特集 関節リウマチ患者の上肢機能−維持・改善をめざして
特集にあたって
関節リウマチ(以下RA)は多発性関節炎に基づく関節の破壊とそれに伴う疼痛,変形等により機能障害,能力低下,社会的不利を引き起こす疾患である.また,20〜50代の女性に多いという特徴からも能力低下や社会的不利には特有の問題点が存在する.
治療においては,近年RAの早期診断,早期治療が提唱され,早期からの積極的な薬物療法が実践されている.しかし,早期治療のひとつにもあげられている早期リハビリテーション(以下リハ)アプローチについて,わが国で十分な対応がなされているかは疑問がある.リハアプローチは薬物療法,手術療法とならんでRA治療における治療の柱のひとつであるとされているが,現状では変形が進行してADLに支障をきたすようになったり,手術後の機能訓練でのかかわりのなかで実施されていることが多いようである.
上肢障害に関しては,手関節・指関節は早期から疼痛や変形をきたし把持・巧緻動作が障害され,次いで肘・肩関節の障害に由来するリーチ動作等の障害により能力低下が著しいものとなってくる.進行とともに,これらが多関節にわたり障害を受けることも多く,ADLの障害は個々の関節がもつ機能の障害が加算された総合的な障害として現れる.また,下肢の障害を併せもつことも多く,起居動作や杖使用時などにおいては荷重関節としての支持性・安定性といった認識も必要となってくる.
本特集では,RAの上肢障害に対しリハアプローチをいつからどのようにかかわり,障害の軽減に貢献することができるのかといった視点を中心に,最近の手術療法の進歩をも含めて取り上げた.
佐浦先生は関節の疼痛や変形のみならず腱断裂,絞扼性神経障害などの障害発生メカニズムについて述べ,さらにADLに必要な上肢各関節の特徴をまとめられ,これらを十分に把握したうえでの慎重な治療の選択を強調された.堀井先生は罹患関節個々の機能評価とともに上肢全体の障害による能力評価として従来からある客観的評価に加え,近年開発されたDASHの有用性と主観的評価の必要性について述べられた.水落先生は日常生活指導での関節保護の原則に基づいた早期からのかかわりの重要性を強調され,関連他科とのチームアプローチ,教育入院などの実践例を紹介しリハ科の果たす役割とその効果について述べられた.仲田先生は補助的手段としての装具療法の目的や処方上の注意点について述べられたが,罹病期間が長く顕著な変形があっても,変形に比して機能が保たれている例も多く,患者の満足度を得るための配慮の重要性を指摘された.稲垣先生は手術療法の進歩により上肢に対しても種々の手術が積極的に行われるようになり,ADL改善効果も得られるようになったことを述べ,その適応や優先順位についても述べられた.

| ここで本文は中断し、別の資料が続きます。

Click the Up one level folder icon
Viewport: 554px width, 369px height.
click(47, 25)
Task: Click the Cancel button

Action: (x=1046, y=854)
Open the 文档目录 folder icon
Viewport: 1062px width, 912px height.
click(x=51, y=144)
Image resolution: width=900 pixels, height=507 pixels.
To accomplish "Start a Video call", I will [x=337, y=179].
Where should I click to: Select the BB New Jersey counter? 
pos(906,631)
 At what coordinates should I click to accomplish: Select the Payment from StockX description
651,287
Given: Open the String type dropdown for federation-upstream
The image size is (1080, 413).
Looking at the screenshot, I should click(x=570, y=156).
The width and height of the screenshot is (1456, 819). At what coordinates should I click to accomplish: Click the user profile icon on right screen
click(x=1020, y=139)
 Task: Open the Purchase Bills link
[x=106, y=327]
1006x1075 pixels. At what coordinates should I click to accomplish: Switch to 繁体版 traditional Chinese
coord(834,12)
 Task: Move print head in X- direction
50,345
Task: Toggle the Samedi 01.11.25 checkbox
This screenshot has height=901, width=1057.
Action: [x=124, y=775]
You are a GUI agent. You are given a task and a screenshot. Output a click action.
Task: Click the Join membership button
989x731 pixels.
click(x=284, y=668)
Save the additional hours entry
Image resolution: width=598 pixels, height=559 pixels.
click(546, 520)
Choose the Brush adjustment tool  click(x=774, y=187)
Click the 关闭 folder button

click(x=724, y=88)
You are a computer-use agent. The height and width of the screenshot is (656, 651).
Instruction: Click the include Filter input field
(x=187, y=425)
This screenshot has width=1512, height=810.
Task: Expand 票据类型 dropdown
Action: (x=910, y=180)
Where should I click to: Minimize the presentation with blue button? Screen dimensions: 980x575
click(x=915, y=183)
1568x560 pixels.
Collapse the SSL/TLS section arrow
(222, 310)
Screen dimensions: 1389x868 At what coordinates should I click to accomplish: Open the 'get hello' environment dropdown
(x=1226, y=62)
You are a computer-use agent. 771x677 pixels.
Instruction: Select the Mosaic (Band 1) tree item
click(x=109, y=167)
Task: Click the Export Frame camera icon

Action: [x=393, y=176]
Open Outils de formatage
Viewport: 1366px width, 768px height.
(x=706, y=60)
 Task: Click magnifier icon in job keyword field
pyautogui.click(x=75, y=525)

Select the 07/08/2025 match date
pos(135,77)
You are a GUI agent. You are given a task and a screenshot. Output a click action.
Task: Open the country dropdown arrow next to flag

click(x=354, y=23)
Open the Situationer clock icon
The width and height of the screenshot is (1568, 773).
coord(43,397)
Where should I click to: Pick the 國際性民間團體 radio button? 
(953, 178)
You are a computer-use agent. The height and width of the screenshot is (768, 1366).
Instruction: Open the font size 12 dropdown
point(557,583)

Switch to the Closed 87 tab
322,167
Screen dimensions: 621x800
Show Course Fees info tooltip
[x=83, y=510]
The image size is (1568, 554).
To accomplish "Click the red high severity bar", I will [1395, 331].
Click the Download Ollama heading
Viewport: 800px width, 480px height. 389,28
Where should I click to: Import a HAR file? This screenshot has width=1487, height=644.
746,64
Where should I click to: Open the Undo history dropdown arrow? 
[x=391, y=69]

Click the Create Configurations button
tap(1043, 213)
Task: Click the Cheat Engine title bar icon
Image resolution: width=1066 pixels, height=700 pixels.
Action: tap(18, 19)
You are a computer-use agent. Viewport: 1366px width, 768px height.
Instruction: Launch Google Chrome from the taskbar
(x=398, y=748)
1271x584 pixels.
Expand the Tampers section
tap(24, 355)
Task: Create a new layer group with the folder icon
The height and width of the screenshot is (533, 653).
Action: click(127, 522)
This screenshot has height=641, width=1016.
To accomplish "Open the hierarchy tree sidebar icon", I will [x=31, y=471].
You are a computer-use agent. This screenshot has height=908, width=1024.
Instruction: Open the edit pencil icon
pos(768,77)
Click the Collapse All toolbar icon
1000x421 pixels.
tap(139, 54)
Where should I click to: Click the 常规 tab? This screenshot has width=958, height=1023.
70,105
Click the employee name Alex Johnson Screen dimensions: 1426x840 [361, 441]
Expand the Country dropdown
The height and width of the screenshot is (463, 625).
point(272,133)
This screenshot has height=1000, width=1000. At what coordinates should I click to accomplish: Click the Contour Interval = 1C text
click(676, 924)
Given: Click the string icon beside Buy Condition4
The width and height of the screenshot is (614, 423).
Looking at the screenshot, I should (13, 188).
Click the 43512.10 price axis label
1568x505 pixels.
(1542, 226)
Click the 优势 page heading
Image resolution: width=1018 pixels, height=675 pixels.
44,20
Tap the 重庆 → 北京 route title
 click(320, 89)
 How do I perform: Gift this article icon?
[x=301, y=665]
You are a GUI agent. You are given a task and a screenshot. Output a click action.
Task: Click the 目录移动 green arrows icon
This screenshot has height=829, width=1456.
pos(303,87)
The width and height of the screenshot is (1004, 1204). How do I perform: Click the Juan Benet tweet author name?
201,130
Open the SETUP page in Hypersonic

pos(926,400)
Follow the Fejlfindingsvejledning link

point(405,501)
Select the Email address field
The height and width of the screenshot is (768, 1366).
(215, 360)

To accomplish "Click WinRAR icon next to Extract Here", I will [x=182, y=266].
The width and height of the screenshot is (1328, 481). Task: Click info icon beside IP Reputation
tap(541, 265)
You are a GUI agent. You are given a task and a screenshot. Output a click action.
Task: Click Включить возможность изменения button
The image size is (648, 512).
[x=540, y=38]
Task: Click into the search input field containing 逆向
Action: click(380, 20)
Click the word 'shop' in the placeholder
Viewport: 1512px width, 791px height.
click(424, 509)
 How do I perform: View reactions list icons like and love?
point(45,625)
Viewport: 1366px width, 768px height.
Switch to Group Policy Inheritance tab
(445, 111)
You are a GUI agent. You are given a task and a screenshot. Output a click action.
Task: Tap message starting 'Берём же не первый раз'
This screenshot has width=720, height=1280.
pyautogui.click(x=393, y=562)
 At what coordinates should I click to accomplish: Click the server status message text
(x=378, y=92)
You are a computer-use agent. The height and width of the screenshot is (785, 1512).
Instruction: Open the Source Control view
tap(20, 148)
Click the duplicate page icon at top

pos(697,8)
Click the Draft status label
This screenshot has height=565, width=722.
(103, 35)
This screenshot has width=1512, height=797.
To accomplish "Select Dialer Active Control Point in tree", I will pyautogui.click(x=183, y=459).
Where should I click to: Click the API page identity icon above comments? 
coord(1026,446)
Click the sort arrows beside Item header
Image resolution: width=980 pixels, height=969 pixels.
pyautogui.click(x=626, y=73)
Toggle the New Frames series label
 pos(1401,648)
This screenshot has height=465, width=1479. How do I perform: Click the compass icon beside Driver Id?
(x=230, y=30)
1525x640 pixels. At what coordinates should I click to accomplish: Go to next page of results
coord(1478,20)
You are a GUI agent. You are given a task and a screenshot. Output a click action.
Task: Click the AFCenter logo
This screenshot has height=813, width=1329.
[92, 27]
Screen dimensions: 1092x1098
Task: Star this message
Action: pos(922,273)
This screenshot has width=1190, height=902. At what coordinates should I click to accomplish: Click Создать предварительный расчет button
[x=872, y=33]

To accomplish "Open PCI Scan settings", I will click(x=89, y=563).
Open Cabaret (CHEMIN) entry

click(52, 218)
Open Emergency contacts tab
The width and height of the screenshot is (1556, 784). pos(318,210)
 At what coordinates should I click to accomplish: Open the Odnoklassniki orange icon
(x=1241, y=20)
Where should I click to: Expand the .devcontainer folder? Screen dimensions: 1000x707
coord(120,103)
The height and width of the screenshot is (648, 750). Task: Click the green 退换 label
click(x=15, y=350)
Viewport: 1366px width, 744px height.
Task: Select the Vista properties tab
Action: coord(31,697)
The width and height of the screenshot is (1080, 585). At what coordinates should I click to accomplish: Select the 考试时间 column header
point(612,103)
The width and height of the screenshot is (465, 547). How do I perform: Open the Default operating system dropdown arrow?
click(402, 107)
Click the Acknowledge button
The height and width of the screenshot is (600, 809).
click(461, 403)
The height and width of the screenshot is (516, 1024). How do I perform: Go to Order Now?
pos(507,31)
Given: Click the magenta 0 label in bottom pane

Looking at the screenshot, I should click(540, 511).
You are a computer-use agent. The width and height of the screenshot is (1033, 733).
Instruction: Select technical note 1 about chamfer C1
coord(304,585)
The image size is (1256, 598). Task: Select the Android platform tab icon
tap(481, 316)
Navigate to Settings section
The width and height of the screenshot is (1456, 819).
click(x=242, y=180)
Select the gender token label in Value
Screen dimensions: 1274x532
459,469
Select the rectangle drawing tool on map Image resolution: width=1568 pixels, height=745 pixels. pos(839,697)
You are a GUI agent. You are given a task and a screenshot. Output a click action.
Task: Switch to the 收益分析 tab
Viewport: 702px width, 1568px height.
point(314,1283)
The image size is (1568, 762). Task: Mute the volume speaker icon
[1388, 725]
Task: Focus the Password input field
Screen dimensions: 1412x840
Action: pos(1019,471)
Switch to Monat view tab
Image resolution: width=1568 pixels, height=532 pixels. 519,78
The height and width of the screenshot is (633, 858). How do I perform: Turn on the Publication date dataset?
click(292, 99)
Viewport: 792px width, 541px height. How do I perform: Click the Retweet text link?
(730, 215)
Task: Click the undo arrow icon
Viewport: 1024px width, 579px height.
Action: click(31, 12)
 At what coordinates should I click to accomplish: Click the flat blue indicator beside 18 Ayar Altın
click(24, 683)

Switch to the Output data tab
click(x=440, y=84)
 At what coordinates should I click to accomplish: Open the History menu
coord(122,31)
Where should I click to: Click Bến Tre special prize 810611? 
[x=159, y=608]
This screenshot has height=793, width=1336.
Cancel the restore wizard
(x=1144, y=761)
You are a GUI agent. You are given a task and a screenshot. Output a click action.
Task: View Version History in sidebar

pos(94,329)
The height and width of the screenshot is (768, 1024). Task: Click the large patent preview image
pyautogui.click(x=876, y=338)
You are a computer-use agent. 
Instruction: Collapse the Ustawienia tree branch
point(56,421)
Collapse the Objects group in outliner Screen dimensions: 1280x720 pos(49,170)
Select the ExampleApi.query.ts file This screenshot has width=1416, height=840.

RAに対しては,早期からの薬物療法とともにリハアプローチも重要であることは知られていたが,上肢においては早期からのかかわりが特に重要であることが今回の特集において再認識させられた.これを機にRAに対する早期からのリハアプローチの取り組みがより普及し,リハが多くのRA患者の支えとなることを期待する.